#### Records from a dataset

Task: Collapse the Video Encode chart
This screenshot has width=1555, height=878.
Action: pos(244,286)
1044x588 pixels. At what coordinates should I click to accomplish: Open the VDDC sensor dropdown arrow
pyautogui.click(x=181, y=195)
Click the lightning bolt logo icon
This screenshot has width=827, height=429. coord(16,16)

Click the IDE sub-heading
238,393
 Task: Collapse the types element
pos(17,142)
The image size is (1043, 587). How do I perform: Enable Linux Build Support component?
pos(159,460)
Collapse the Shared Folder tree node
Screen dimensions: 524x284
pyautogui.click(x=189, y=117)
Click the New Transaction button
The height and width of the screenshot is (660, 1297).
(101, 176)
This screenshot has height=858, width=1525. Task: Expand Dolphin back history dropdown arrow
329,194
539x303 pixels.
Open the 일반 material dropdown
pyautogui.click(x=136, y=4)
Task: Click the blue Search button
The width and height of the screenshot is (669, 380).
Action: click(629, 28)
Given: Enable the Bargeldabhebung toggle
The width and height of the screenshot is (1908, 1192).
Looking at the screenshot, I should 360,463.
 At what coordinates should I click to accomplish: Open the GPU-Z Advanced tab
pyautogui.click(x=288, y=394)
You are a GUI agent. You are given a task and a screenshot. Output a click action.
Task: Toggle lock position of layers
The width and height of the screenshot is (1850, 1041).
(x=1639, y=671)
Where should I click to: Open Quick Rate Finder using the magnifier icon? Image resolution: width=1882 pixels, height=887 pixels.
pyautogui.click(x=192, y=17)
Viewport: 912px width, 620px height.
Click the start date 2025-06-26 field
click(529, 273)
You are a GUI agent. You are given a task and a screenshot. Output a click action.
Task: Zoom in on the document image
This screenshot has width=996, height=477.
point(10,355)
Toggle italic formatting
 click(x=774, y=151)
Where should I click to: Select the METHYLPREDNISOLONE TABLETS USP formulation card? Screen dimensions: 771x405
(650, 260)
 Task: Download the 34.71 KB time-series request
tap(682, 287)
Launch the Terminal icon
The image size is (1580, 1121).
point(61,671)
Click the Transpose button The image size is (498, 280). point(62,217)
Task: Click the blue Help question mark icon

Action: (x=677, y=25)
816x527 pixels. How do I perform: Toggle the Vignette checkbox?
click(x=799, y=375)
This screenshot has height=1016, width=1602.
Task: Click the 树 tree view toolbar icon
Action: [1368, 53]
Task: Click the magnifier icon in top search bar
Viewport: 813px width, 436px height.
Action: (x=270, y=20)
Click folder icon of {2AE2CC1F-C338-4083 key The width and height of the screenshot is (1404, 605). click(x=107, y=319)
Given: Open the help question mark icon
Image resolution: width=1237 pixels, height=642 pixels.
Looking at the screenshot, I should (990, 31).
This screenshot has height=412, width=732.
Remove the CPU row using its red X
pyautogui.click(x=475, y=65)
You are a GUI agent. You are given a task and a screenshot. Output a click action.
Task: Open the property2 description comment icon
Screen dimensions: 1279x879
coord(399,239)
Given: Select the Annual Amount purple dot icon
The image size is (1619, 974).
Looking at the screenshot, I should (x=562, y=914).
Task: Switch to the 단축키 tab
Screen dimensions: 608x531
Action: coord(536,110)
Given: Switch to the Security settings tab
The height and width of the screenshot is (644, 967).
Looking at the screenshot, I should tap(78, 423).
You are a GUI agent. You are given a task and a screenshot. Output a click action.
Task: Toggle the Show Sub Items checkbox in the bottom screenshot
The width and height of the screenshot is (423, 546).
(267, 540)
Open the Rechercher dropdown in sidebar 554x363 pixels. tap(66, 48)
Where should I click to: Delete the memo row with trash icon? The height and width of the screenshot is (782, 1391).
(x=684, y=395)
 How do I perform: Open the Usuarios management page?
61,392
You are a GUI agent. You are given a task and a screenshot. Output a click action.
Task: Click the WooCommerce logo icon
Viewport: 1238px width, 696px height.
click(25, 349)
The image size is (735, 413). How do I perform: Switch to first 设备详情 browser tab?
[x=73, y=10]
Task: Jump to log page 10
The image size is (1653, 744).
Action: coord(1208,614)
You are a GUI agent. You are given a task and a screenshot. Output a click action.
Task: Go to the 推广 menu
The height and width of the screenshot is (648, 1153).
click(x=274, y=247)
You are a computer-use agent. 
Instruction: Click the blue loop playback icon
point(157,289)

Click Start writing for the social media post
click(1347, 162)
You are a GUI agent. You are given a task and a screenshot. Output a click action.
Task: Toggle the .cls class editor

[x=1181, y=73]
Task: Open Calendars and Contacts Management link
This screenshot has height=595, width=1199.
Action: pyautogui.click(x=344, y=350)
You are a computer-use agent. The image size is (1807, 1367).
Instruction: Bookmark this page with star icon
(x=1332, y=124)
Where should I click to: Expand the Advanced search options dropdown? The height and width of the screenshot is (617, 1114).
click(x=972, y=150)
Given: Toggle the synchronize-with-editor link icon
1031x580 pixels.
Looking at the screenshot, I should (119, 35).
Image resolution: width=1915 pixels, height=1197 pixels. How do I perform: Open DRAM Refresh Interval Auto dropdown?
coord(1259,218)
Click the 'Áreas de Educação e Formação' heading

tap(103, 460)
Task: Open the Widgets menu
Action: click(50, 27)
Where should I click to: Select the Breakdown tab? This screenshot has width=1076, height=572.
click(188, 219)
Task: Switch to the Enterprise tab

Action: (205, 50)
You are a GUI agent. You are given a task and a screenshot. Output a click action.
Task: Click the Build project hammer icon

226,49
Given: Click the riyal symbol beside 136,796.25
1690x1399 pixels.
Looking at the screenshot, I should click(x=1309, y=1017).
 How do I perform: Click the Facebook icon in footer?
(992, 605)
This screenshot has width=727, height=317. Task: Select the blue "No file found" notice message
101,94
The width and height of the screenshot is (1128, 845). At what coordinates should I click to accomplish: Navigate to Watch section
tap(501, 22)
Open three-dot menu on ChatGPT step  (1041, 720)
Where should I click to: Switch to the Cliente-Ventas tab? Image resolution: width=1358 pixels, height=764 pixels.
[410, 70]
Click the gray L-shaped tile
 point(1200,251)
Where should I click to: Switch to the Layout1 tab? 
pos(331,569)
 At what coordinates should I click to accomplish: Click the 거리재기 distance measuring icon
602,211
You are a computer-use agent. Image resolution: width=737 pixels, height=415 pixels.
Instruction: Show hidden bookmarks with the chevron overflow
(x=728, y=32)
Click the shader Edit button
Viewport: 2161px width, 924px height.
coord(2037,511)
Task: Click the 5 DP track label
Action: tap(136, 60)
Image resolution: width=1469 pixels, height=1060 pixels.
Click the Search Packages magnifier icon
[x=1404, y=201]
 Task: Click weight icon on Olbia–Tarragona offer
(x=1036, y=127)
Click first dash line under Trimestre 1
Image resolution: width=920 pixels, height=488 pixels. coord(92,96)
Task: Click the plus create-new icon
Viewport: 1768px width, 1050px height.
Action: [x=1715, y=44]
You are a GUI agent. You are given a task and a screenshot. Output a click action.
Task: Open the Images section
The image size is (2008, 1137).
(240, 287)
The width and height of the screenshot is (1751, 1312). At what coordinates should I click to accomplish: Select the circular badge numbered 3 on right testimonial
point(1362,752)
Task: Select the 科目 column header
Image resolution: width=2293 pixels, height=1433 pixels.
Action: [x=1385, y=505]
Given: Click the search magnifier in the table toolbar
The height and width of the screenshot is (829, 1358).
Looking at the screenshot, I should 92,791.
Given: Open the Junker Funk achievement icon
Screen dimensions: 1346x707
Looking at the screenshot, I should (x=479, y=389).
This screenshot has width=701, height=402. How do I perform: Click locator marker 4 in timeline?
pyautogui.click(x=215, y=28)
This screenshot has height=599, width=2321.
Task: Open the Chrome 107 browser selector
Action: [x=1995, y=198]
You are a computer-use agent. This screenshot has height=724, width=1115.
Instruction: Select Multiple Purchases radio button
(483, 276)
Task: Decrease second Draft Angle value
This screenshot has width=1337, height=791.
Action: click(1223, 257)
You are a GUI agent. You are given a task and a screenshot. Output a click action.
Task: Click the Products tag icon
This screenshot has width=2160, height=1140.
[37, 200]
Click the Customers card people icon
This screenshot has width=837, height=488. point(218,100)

#### Your objective
Lines that hold the word "link" are the ones to copy from the entries above.

#### Solution
Task: Open Calendars and Contacts Management link
Given: Toggle the synchronize-with-editor link icon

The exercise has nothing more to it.